1\. Your examples all seem to suffer from the same problem all of Bret Victors
ideas do too; they don't scale. Sure I would like interactivity, no I don't
want to re-eval my entire codebase on every keystroke, and no I don't want to
recreate my vertex data every frame in the Draw method just so I can scrub a
tree's bendiness.

2\. The card wiki is too reliant on perfect structure. What if I need to
change the structure at some point (refactor), then all my queries break.
They'll break even worse too if my queries just says 'get the salaries per
department', but then I modify the structure to have two sets of employees per
dept (perhaps current and ex-employees), which changes the meaning of the
query, yet the computer would plod along and now wrongly sum both groups I
presume, if working in this automated way.

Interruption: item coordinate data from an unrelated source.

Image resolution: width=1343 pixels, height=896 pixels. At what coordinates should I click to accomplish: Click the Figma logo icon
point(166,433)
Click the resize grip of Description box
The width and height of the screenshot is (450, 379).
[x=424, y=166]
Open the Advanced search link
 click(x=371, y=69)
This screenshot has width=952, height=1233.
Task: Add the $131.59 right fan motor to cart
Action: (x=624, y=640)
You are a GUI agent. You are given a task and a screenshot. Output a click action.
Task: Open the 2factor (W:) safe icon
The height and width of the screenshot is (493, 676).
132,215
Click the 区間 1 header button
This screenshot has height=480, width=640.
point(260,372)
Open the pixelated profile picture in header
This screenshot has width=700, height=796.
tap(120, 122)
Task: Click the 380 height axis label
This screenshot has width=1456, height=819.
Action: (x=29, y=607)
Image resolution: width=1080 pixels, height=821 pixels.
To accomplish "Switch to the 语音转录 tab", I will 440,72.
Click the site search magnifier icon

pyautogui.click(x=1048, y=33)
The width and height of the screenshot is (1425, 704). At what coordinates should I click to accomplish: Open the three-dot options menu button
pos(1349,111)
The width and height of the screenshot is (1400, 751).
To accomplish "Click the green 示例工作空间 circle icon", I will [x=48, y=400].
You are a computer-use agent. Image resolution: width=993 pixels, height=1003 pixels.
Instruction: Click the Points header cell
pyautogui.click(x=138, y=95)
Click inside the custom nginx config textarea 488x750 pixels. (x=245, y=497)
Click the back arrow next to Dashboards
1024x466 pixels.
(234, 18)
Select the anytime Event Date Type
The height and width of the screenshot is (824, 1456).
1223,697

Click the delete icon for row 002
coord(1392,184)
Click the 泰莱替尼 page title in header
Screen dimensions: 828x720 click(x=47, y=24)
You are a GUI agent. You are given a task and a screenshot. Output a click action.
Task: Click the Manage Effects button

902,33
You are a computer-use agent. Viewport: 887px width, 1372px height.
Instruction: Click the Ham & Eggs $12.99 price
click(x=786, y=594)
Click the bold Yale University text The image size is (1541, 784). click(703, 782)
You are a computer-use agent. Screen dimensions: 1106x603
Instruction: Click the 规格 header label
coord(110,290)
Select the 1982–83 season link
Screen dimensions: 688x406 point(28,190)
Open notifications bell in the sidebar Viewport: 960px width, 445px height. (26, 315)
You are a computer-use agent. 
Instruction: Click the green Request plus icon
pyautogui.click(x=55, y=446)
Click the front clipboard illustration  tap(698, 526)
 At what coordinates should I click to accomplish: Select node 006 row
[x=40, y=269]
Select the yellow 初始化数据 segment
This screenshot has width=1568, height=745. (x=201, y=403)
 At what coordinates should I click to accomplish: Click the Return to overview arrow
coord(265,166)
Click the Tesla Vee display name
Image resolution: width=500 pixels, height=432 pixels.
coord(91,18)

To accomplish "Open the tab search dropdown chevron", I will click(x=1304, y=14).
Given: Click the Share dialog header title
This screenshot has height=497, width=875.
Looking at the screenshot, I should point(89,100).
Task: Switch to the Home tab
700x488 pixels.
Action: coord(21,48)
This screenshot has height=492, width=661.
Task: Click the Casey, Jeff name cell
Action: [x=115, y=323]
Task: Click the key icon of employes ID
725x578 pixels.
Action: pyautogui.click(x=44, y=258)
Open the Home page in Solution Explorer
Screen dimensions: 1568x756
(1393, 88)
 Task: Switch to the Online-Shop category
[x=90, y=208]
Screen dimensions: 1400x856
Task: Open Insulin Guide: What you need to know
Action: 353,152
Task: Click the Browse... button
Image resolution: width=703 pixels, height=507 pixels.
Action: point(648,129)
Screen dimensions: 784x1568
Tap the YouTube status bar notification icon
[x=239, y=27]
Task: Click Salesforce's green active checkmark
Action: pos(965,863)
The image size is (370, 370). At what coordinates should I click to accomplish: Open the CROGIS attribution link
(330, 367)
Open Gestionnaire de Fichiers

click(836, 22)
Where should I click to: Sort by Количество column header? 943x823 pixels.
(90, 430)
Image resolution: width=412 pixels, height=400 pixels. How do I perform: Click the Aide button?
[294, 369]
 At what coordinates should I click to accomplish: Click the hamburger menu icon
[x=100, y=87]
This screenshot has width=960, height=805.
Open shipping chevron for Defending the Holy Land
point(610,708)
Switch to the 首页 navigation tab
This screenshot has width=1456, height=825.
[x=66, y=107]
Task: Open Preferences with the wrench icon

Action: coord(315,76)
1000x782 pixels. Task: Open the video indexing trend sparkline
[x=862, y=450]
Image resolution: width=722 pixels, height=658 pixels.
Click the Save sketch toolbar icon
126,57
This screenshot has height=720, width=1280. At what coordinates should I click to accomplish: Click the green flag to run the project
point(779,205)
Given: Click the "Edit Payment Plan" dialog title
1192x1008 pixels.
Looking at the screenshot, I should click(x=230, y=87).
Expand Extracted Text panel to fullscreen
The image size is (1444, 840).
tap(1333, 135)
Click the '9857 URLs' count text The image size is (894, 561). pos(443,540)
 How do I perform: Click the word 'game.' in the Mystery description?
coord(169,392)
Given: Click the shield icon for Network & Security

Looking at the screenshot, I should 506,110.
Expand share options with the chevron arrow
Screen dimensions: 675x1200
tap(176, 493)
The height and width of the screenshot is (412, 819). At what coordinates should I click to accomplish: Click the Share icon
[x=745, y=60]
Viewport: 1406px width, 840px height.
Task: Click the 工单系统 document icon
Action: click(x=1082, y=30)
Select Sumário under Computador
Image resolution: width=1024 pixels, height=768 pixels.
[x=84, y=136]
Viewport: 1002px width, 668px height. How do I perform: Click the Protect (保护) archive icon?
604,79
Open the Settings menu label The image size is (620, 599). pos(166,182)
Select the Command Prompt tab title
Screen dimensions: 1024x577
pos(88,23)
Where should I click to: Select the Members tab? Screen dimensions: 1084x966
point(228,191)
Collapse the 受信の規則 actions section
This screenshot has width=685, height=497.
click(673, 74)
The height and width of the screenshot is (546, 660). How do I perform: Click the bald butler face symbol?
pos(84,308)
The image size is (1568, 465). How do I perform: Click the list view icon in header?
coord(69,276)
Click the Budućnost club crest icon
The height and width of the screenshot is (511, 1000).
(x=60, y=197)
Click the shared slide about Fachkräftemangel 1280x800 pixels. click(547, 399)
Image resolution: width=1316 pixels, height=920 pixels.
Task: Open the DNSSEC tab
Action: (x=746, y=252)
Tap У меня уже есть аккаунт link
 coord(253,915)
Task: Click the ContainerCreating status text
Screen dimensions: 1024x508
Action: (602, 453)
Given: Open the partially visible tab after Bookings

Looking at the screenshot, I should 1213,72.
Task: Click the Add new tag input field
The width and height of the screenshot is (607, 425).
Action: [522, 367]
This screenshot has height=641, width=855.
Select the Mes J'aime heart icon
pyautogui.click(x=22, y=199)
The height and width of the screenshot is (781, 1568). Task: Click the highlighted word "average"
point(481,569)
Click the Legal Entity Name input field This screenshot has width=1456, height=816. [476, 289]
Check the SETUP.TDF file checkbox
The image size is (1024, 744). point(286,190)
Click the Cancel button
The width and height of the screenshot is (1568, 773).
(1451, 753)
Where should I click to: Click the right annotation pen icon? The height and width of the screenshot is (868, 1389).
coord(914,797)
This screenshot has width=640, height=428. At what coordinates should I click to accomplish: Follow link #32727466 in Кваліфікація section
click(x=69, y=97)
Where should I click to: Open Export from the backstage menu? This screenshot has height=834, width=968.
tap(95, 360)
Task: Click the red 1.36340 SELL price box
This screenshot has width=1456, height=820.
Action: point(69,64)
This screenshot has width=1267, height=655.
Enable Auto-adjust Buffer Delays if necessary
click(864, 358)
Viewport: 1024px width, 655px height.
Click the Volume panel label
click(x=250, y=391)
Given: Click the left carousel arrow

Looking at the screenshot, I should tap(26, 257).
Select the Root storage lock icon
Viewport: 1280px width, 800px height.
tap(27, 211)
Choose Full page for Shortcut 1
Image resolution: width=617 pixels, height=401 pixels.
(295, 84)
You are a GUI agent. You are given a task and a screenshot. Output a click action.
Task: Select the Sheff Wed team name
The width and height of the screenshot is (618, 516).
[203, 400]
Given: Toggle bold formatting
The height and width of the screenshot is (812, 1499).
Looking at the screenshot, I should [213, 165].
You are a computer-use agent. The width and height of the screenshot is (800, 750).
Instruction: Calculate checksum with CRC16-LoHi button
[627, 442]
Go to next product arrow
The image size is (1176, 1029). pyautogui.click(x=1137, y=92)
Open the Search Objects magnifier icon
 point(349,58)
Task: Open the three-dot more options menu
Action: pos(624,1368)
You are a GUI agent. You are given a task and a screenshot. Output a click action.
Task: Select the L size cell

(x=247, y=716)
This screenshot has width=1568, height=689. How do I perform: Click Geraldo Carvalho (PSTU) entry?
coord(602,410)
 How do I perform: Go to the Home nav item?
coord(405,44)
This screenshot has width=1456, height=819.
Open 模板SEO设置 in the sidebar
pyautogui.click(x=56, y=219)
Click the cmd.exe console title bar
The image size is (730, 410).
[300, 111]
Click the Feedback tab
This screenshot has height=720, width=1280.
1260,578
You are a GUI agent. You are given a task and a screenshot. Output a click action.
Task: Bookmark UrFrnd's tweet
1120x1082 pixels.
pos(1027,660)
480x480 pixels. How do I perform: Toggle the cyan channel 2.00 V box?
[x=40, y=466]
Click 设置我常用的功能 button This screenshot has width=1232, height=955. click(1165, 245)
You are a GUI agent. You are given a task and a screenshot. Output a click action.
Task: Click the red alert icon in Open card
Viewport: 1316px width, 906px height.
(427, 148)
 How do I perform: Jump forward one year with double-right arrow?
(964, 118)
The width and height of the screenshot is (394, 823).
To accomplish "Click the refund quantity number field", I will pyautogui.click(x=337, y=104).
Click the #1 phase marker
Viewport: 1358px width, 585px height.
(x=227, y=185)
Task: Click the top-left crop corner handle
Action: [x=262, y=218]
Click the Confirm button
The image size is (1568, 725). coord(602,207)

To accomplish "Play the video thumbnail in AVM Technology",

3\. Performance. Sure it's easy to re-calculate an equation based on
dependencies. Want to do 'a = b + c'? Then obviously re-calc 'b' and 'c'
dependencies before performing the equation. But the hard part is when to do
the re-calculation? Perhaps store an 'isDirty' bool? Or cache the value? Or
just re-calc everytime it's needed? Human programmers make this decision based
on how the result is used, how many times it is used, framerate, memory
consumption and performance heuristics. There isn't a one size fits all, it's
highly contextual.

4\. You say 'we know Wikipedia works'. But have you tried scraping data from
Wikipedia? Computers get stuck on all sorts of dumb stuff. Wikipedia is
obviously meant for human consumption, where visual data and the English
language rule, and the only structure we need is a 'top to bottom' layout.
Programming is way more specific that this, so I can't see how combining the
two ideas is any good.

5\. Organisation. Perhaps you're still working on this, but you switched back
and forth between a single card at a time, but given 20+ cards I'm not going
to remember where stuff is. Code editors throw a bunch of stuff into one
document, have tabs, and an explorer, and intellisense and search etc - and I
still lose stuff all the time!

Hopefully when you do this release you'll include some complex samples, like
you said you could build a compiler with these cards? So perhaps I'll be
proved wrong.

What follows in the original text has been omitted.